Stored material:
================

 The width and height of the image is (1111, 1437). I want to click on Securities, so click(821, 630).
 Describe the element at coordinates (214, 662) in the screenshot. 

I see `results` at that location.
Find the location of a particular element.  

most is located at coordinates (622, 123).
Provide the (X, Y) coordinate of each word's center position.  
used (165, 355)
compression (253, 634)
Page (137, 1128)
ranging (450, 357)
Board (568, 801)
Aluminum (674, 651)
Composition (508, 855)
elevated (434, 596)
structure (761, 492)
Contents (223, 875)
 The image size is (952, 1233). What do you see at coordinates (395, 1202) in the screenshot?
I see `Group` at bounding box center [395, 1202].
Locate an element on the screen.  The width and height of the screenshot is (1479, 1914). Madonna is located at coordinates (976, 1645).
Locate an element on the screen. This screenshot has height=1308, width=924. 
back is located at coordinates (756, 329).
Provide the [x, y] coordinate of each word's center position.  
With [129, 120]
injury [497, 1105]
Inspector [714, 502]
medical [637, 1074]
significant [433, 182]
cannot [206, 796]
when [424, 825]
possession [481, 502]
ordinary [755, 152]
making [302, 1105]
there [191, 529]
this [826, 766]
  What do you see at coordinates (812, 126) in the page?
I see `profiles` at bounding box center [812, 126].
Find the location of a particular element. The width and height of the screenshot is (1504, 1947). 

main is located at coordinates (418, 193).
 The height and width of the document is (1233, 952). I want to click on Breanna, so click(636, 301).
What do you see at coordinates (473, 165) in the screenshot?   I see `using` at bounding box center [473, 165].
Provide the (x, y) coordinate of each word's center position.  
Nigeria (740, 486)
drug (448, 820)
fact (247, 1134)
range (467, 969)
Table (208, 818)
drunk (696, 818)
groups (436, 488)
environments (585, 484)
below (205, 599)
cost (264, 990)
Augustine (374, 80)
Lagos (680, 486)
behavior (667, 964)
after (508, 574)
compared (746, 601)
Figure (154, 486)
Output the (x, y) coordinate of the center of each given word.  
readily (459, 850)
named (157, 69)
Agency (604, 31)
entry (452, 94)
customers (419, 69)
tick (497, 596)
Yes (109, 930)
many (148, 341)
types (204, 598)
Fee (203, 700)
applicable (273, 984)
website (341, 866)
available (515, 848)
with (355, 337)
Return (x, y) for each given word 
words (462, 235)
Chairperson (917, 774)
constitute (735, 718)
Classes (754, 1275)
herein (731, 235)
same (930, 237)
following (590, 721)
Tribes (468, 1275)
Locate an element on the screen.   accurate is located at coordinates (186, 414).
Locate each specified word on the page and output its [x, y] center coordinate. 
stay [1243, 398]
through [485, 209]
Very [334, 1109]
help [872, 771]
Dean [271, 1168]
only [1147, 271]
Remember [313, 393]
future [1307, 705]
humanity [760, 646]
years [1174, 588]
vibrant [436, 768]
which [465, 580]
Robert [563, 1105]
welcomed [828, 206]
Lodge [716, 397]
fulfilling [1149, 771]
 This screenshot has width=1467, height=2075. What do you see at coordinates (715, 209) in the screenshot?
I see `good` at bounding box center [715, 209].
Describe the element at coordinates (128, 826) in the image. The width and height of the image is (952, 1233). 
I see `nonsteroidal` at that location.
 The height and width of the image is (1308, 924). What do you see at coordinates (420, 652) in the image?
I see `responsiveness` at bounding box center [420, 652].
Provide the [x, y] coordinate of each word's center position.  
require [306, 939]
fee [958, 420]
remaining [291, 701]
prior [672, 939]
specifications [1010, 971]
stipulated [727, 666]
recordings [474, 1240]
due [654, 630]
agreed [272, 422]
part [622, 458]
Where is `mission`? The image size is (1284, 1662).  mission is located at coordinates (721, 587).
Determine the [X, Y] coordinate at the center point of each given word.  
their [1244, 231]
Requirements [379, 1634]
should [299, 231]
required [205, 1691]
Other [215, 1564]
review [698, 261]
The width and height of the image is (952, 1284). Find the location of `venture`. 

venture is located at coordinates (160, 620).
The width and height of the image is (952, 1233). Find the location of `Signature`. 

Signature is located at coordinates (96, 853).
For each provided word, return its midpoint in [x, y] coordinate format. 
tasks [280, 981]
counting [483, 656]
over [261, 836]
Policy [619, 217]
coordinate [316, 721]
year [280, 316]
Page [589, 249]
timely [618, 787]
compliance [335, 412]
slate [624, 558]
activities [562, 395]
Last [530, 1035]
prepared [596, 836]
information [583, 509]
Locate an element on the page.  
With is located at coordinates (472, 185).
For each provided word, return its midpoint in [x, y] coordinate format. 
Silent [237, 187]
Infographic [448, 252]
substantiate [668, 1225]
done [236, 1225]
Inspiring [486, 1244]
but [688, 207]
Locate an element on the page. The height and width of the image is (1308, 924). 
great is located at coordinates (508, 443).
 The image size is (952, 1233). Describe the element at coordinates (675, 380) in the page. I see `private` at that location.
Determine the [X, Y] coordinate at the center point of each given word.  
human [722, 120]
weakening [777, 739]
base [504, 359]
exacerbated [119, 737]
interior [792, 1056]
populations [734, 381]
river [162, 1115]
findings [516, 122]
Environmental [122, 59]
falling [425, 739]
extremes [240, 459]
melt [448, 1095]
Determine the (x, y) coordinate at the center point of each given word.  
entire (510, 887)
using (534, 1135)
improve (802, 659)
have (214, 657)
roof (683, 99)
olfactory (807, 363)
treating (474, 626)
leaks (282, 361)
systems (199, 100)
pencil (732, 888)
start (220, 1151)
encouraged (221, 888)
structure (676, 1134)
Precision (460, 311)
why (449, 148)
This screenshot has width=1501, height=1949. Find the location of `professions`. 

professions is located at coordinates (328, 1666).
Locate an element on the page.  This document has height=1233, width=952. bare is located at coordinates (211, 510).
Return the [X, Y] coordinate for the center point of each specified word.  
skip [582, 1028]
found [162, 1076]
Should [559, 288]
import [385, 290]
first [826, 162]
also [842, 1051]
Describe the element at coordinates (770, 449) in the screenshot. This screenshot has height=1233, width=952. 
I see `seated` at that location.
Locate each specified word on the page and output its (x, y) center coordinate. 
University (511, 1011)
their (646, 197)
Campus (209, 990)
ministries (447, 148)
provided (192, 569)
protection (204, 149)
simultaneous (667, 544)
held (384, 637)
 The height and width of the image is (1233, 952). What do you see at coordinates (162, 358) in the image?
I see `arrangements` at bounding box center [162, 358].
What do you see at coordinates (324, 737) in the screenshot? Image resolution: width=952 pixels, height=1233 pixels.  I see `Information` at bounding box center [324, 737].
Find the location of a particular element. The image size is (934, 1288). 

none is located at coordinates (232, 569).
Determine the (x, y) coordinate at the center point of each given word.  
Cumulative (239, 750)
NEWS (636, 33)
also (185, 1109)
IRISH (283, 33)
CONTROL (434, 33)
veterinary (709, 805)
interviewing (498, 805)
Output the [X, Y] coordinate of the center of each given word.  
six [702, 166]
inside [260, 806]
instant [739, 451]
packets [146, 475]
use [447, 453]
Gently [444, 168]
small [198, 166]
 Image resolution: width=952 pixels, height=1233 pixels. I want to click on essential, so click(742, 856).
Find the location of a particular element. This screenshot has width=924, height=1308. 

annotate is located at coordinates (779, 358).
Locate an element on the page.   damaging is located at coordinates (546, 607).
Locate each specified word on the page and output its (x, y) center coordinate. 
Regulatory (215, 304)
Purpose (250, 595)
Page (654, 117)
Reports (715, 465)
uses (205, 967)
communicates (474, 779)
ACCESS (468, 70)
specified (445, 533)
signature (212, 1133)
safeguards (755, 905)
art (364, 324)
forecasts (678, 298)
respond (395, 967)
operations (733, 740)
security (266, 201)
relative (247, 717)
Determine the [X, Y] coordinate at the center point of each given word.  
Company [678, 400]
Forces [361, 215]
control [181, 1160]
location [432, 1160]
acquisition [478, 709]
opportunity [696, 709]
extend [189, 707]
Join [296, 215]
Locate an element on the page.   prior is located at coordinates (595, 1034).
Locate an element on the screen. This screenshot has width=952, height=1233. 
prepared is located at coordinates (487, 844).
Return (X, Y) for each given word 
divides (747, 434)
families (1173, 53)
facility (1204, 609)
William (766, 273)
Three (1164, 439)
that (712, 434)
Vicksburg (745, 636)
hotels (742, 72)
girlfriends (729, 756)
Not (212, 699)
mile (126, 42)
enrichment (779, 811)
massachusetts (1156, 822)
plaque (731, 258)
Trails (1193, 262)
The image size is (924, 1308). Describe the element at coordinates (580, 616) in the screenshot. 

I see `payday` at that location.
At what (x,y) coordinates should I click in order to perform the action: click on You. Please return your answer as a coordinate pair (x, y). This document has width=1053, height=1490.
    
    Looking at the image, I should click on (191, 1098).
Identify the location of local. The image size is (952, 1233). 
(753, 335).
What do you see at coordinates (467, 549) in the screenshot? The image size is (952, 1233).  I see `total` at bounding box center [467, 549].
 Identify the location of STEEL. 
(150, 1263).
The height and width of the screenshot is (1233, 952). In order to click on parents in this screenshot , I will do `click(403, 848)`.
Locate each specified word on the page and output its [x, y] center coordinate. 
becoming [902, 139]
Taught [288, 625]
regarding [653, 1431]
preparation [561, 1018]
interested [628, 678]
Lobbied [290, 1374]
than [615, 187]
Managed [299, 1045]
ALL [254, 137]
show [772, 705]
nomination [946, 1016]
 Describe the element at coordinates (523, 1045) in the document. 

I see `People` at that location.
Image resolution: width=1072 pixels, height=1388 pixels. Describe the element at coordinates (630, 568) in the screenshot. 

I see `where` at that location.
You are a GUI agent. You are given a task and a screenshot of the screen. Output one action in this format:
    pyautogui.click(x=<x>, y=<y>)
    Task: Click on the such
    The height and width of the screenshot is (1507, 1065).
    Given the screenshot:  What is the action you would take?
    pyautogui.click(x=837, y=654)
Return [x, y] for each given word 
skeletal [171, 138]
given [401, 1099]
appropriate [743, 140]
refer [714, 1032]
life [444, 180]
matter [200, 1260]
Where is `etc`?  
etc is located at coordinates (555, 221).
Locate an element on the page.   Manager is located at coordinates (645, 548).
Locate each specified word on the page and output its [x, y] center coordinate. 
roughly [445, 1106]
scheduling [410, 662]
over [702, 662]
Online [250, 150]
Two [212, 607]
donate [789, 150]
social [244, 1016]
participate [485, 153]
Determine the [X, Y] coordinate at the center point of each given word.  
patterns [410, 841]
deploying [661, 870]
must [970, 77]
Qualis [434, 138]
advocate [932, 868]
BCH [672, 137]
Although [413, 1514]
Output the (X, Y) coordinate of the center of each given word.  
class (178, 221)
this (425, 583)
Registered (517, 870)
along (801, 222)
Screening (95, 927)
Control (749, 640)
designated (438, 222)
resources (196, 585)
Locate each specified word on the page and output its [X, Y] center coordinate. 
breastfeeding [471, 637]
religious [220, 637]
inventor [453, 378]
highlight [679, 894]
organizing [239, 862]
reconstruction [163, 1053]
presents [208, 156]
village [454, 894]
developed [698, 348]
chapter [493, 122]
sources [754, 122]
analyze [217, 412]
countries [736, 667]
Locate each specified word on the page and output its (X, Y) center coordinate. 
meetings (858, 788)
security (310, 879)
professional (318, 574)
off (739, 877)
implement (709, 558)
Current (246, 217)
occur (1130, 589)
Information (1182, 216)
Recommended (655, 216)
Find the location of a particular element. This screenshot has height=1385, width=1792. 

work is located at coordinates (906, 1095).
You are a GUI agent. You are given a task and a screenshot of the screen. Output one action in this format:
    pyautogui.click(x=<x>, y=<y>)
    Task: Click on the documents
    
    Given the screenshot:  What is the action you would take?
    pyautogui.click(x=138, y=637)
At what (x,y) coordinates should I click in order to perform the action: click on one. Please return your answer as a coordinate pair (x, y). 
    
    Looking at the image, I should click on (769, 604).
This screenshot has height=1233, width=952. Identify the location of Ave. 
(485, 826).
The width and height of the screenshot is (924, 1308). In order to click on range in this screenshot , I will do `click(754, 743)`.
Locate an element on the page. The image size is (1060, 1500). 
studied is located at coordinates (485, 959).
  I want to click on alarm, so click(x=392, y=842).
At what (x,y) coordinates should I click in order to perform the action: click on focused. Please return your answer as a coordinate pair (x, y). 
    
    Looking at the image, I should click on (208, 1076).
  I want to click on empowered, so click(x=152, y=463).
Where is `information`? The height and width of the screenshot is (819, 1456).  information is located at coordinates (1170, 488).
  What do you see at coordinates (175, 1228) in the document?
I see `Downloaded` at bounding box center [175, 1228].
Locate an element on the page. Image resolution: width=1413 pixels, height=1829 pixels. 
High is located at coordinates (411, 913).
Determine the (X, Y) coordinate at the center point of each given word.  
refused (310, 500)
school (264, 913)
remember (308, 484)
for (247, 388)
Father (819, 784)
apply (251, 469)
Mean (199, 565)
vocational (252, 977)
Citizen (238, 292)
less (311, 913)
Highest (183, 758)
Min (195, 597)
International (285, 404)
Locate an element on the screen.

================

▶ [Problem] Render the lines of the material above, from the line with "website (341, 866)" to the line with "Tribes (468, 1275)", as a JSON list of strings with one string per line and blank lines omitted. Include only those lines, counting both end lines.

▶ [The response]
[
  "website (341, 866)",
  "available (515, 848)",
  "with (355, 337)",
  "Return (x, y) for each given word ",
  "words (462, 235)",
  "Chairperson (917, 774)",
  "constitute (735, 718)",
  "Classes (754, 1275)",
  "herein (731, 235)",
  "same (930, 237)",
  "following (590, 721)",
  "Tribes (468, 1275)"
]